Il lettore segue questi fatti dal punto di vista di Spirou, ovvero un giovane di Bruxelles che si barcamena tra il lavoro e il cercare di aiutare gli altri, siano i ragazzini di strada, una coppia di ebrei fuggiti dalla Germania o Fantasio, che continua a mettersi nei guai inseguendo l’obiettivo di diventare un giornalista. Prosegue così la sua evoluzione caratteriale che lo porterà, attraverso le difficoltà quotidiane e lo struggimento per la sua amata − giovane polacca ebrea di cui non ha notizie da tempo −, a diventare pian piano meno ingenuo e più realista.
Nonostante le numerose gag che Bravo inserisce nella trama, l’ombra della guerra si ingigantisce pagina dopo pagina, dando al fumetto uno strano sapore – invero molto realistico – di angoscia e leggerezza al tempo stesso. Fantasio che rischia di essere impallinato dai Nazisti, il contadino comunista che nasconde i soldati feriti nel bosco, gli screzi tra gli scout cattolici valloni e gli indottrinatissimi giovani collaborazionisti dell’Ordine nero della lega fiamminga, addirittura la morte in scena di un personaggio attraverso quella che in altri contesti sarebbe stata una buffa gag slapstick, sono solo esempi dell’atmosfera che permea il volume. Il piccolo eroe comico Spirou, ‘amico’ di generazioni di bambini francofoni, con Bravo è diventato un esemplare testimone e interprete della grande Storia.
Capitan America nn. 97-103, di Mark Waid e Chris Samnee (Panini Comics)
Negli ultimi due anni c’è stato un gran fermento attorno a Capitan America. La serie del personaggio è attualmente gestita dalla superstar letteraria Ta-Nehisi Coates e da Leinil Francis Yu, ma prima di loro un altro team creativo aveva traghettato Steve Rogers attraverso tempi incerti. Si tratta di Mark Waid e Chris Samnee, autori di un incisivo segmento di storie.
Waid, già narratore del Capitano a metà degli anni Novanta, ha avviato il ciclo con La patria dei coraggiosi, arco narrativo che ha raccolto gli strascichi del crossover Secret Empire e in cui Capitan America è stato impegnato a ricostruire la propria reputazione e il rapporto con il proprio paese. Con i successivi Fuori dal tempo e Terra promessa gli eventi hanno preso una deriva fantascientifica − Cap è catapultato in un futuro distopico −, e lo scrittore, pur virando dritto verso l’escapismo, è riuscito a non mollare il colpo nel raccontare e ragionare sulla nazione “in crisi identitaria” che Cap rappresenta.

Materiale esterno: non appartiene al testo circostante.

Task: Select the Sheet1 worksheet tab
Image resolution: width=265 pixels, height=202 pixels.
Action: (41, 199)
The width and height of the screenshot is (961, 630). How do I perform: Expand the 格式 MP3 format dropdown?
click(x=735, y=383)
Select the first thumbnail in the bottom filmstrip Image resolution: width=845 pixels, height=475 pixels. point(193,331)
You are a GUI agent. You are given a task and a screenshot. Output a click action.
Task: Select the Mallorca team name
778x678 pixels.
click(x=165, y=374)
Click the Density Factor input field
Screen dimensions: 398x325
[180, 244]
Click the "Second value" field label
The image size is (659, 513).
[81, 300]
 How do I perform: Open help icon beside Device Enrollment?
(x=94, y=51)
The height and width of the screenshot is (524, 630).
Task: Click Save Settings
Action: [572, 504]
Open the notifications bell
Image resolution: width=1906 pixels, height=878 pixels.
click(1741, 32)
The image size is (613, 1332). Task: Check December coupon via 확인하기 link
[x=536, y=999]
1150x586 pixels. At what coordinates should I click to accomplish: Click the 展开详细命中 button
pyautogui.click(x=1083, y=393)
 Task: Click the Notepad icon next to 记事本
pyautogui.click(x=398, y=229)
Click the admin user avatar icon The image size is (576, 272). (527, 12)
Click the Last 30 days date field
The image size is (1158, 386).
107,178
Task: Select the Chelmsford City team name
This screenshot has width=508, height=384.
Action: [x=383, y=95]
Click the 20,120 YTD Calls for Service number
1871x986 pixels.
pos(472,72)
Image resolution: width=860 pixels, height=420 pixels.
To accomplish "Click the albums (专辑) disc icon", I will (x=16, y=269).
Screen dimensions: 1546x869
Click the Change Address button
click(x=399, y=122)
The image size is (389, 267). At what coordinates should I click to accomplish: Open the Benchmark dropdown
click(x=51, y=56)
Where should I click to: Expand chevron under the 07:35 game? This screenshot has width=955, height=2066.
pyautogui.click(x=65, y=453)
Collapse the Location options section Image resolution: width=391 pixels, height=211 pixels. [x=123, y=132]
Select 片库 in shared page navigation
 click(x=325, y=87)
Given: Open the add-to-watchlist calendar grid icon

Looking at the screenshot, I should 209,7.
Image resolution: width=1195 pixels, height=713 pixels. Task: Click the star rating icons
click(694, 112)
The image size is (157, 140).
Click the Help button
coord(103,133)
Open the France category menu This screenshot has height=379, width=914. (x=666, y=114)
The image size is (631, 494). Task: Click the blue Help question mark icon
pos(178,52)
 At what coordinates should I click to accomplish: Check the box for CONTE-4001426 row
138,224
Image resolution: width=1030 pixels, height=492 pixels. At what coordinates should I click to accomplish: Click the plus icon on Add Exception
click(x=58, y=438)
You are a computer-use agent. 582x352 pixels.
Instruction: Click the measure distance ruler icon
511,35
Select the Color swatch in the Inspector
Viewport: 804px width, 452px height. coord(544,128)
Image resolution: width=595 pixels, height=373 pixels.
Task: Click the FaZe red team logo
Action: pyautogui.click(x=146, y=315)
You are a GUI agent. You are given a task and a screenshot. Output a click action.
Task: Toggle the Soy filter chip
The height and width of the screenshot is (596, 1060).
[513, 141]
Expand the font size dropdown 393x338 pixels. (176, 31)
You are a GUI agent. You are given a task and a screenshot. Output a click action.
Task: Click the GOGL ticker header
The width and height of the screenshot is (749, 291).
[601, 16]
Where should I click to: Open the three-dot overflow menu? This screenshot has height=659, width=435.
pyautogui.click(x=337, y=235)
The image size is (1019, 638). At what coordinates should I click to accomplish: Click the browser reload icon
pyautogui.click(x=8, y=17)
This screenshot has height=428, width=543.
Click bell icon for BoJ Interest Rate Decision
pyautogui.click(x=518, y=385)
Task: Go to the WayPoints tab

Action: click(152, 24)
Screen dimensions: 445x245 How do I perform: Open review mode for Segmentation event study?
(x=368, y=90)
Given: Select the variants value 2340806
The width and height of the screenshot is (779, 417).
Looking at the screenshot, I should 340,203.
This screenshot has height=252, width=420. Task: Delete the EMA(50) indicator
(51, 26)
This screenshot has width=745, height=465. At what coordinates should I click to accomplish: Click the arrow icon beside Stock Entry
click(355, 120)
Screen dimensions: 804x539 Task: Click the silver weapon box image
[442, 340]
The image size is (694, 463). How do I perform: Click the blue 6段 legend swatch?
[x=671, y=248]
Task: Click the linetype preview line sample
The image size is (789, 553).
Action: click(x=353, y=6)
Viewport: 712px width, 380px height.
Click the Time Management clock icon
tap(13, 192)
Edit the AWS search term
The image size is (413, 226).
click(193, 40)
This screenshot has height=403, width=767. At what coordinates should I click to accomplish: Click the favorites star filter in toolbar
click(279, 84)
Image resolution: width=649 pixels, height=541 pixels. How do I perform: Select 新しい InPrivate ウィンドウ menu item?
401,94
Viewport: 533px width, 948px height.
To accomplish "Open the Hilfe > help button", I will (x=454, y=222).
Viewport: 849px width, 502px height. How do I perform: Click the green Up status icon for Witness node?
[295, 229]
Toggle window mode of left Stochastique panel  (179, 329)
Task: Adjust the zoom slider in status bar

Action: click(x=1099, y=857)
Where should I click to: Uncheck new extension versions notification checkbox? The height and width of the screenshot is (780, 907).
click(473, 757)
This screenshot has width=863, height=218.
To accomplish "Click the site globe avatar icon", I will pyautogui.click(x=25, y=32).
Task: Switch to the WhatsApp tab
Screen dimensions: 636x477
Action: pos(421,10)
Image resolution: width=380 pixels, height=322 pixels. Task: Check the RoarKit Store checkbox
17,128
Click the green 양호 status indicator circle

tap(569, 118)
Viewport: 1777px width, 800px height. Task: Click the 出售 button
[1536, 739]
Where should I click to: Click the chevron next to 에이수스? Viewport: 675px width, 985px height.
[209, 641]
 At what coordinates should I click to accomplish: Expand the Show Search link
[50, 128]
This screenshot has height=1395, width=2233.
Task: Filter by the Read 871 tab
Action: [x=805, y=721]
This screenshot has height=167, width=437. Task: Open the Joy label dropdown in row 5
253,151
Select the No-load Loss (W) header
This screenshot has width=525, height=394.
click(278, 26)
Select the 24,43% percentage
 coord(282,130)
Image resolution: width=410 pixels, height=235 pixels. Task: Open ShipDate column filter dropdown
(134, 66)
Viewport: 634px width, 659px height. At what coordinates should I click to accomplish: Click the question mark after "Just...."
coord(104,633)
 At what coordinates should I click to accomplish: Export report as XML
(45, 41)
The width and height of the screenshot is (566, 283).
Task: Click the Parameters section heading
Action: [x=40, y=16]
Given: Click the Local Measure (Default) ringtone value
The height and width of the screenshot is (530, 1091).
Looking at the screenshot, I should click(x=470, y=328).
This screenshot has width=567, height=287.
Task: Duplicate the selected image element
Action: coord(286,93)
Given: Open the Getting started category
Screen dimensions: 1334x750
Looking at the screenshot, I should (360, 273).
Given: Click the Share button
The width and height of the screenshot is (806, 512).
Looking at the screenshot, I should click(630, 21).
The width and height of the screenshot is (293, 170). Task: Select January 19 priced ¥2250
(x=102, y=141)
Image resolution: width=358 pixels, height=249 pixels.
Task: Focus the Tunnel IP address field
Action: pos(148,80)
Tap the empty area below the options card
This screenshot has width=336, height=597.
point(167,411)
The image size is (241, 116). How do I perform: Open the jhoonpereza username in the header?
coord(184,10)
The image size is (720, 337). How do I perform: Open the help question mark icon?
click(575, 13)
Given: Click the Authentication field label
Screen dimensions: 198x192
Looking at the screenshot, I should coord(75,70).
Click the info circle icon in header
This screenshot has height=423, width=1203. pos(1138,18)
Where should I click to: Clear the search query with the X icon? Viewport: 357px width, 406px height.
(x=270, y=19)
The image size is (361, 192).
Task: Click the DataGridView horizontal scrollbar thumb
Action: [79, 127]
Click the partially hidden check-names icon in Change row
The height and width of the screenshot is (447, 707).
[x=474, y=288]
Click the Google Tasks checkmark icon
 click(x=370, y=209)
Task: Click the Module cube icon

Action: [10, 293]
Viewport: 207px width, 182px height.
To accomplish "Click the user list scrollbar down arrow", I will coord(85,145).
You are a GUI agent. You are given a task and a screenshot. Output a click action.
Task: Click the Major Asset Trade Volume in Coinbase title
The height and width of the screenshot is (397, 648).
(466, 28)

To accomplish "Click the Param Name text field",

Anche Samnee ha tirato frecce inattese dal suo arco. Studioso delle forme essenziali di Alex Toth, ha messo su carta soltanto i pochi segni che servivano per descrivere un mondo. Il suo senso del ritmo, l’occhio mai banale e la composizione fluidissima delle tavole hanno reso questa manciata di albi un piacere da guardare. La loro gestione del personaggio è stata davvero breve, eppure ci è parsa – nonostante il cono d’ombra proiettato dall’arrivo di Ta-Nehisi Coates – una delle migliori di sempre.